Tasks to perform –
- a) From the passage on cybercrime, list every target that the "Solar Sunrise" attack reached, along with the country of each.
- b) Return the portion of the cybercrime passage starting at "The potential danger" and ending at "with substantial damage.", copied word for word.

The potential danger to web sites from denial-of-service attacks was one of the topics discussed at a Hoover Institution conference on cybercrime and terrorism in December, which was cosponsored by Stanford's Center for International Security and Cooperation and the Consortium for Research on Information Security and Policy. Speaking two months before the attacks on the Internet's biggest sites, Thomas A. Longstaff of the Software Engineering Institute at Carnegie Mellon University presciently warned of the threat posed by denial-of-service attacks. Longstaff correctly predicted that such programs could enable an attacker to send fifty thousand simultaneous messages to single sites, bringing them all down with substantial damage.

The damage estimates for cyberattacks are still unscientific. Richard Power of the Computer Security Institute in San Francisco, who with the FBI publishes reports on cybercrimes, conceded at the conference that estimates are based on what companies informally report about the costs of attacks. Their estimates may therefore understate the problem. In formal filings, such as SEC-required reports, companies are reluctant to admit that cybercrimes significantly interrupt their cyberactivities or compromise the security they are trying to convince customers exists on their web sites. Even assuming substantial off-the-record exaggeration, however, the CSI/FBI estimate of total losses suffered during the last three years is quite impressive: $361 million. Attacks on public sites, including the Defense Department and other agencies, as well as on sites that constitute part of the nation's critical infrastructure, are also increasing at a rapid pace. These attacks have been less successful than attacks on private sector activities, but consider the chilling "Solar Sunrise" attack of February 1998 in which several teenagers were able to gain illegal entry into a number of sensitive computers in the United States (Pentagon and NASA) and Israel (parliament).

Data supplied –

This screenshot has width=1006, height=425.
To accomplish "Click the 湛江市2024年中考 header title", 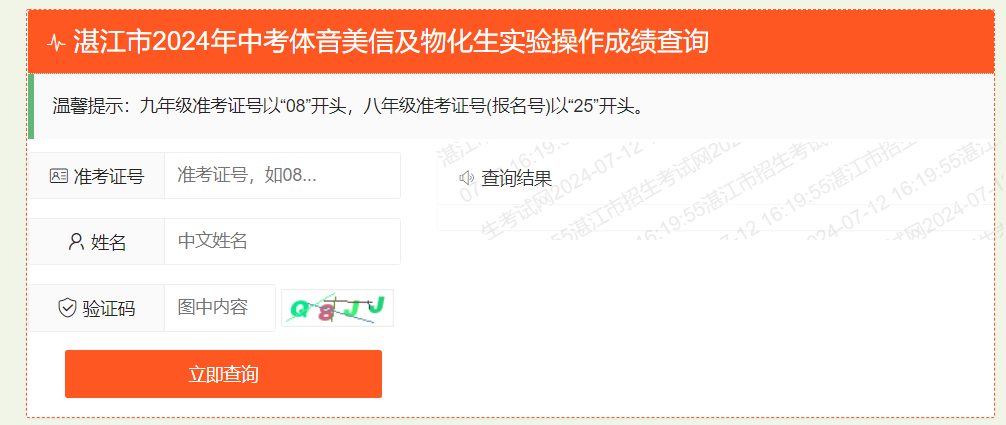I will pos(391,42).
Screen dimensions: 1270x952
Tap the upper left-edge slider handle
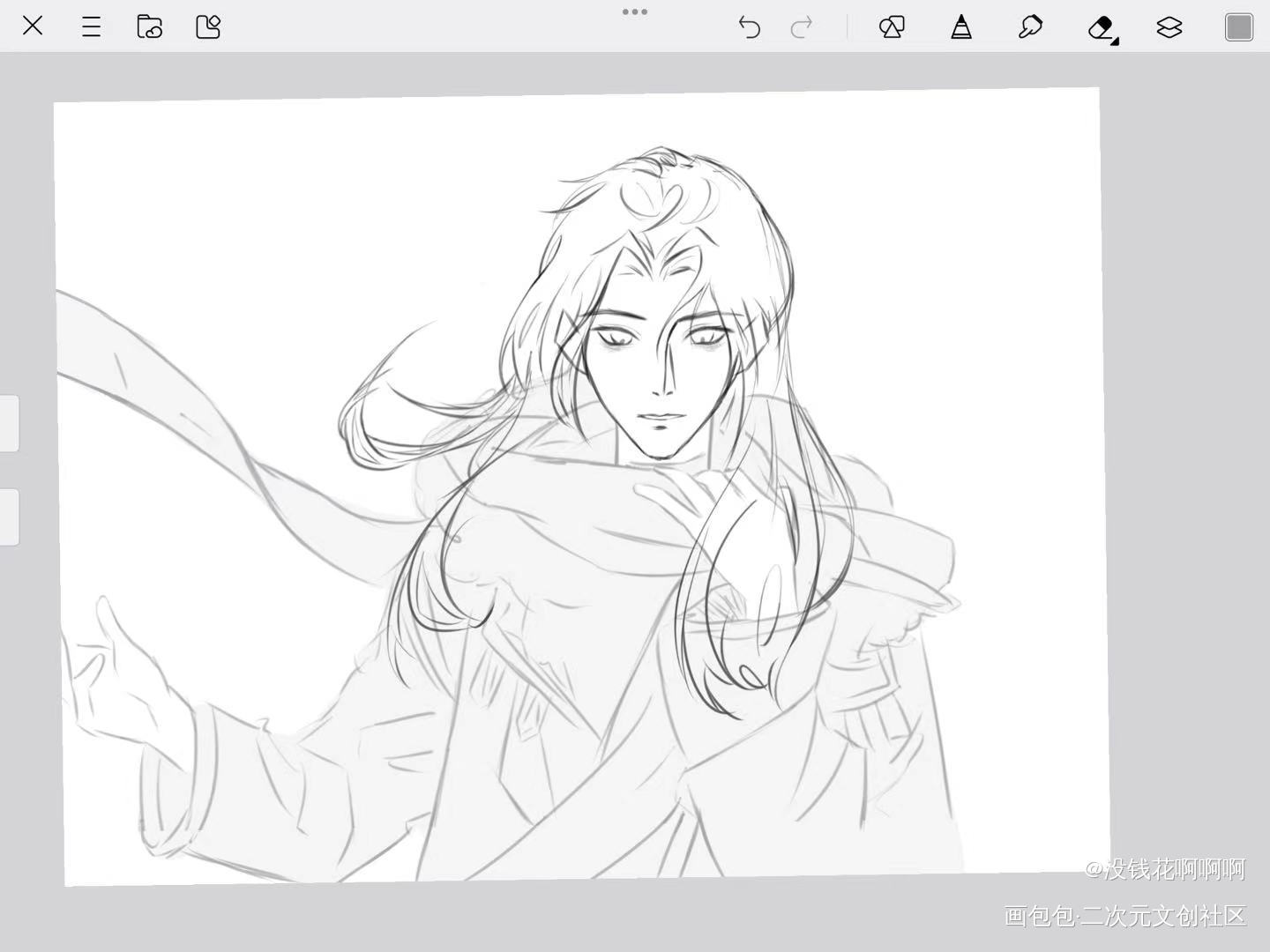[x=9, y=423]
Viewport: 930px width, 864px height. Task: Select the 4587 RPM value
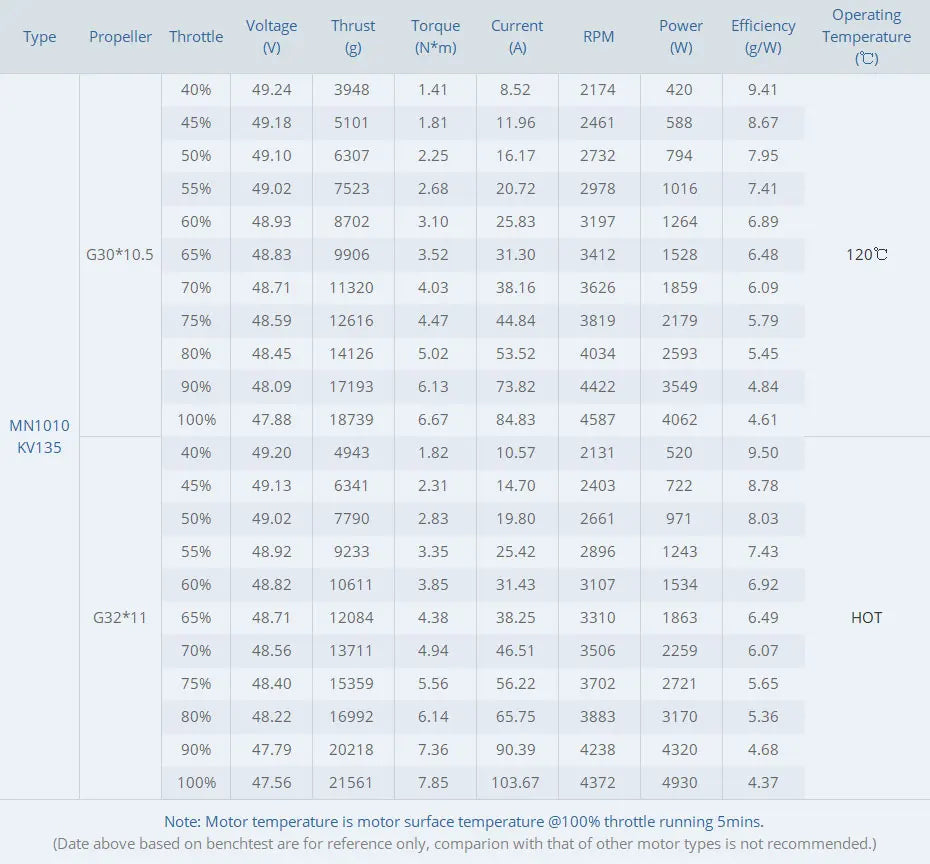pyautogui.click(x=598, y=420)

---

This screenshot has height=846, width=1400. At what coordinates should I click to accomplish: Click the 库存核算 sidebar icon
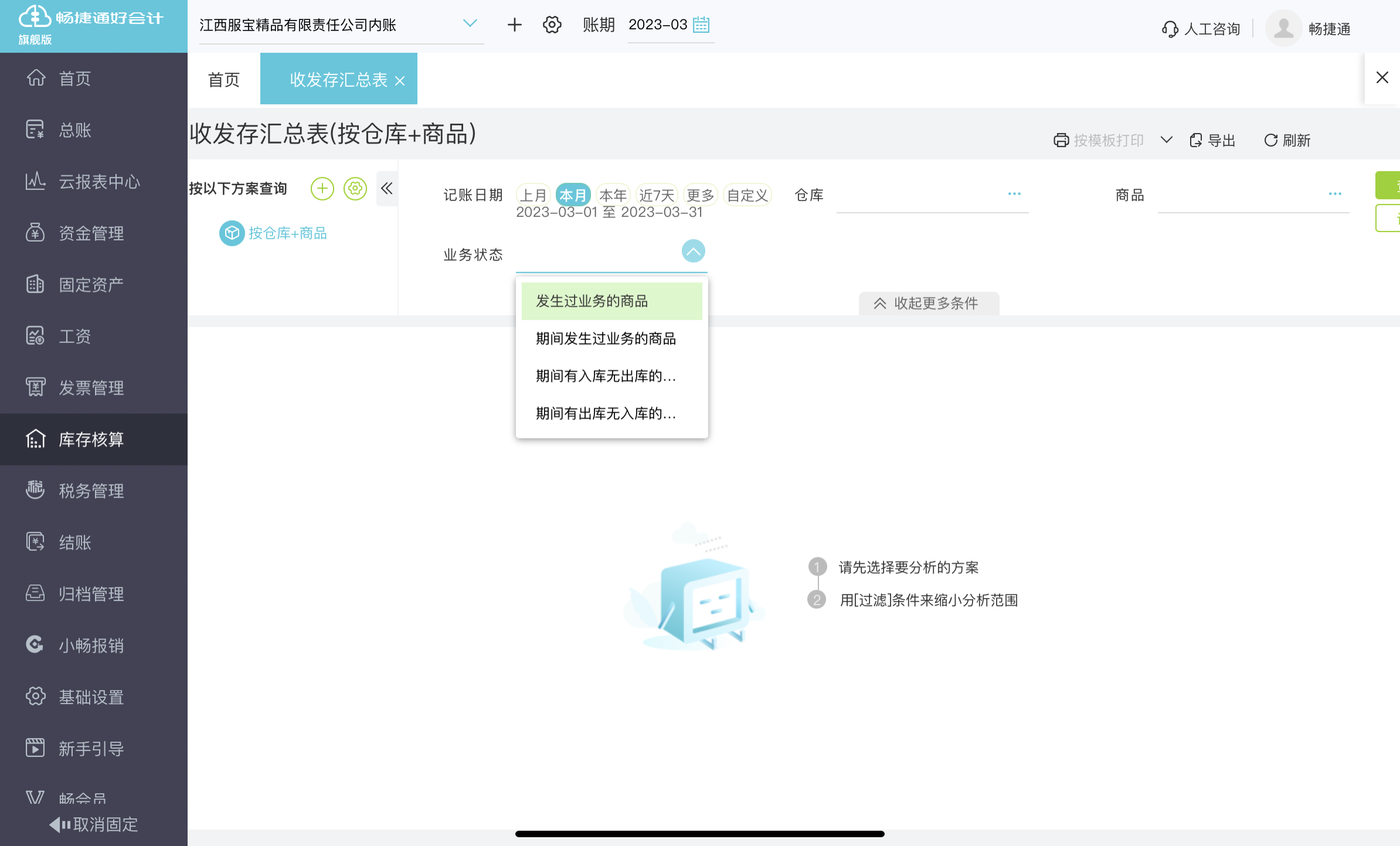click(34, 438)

Completed exercise –
- a)
- Pentagon (United States)
- NASA (United States)
- Parliament (Israel)

- b)
The potential danger to web sites from denial-of-service attacks was one of the topics discussed at a Hoover Institution conference on cybercrime and terrorism in December, which was cosponsored by Stanford's Center for International Security and Cooperation and the Consortium for Research on Information Security and Policy. Speaking two months before the attacks on the Internet's biggest sites, Thomas A. Longstaff of the Software Engineering Institute at Carnegie Mellon University presciently warned of the threat posed by denial-of-service attacks. Longstaff correctly predicted that such programs could enable an attacker to send fifty thousand simultaneous messages to single sites, bringing them all down with substantial damage.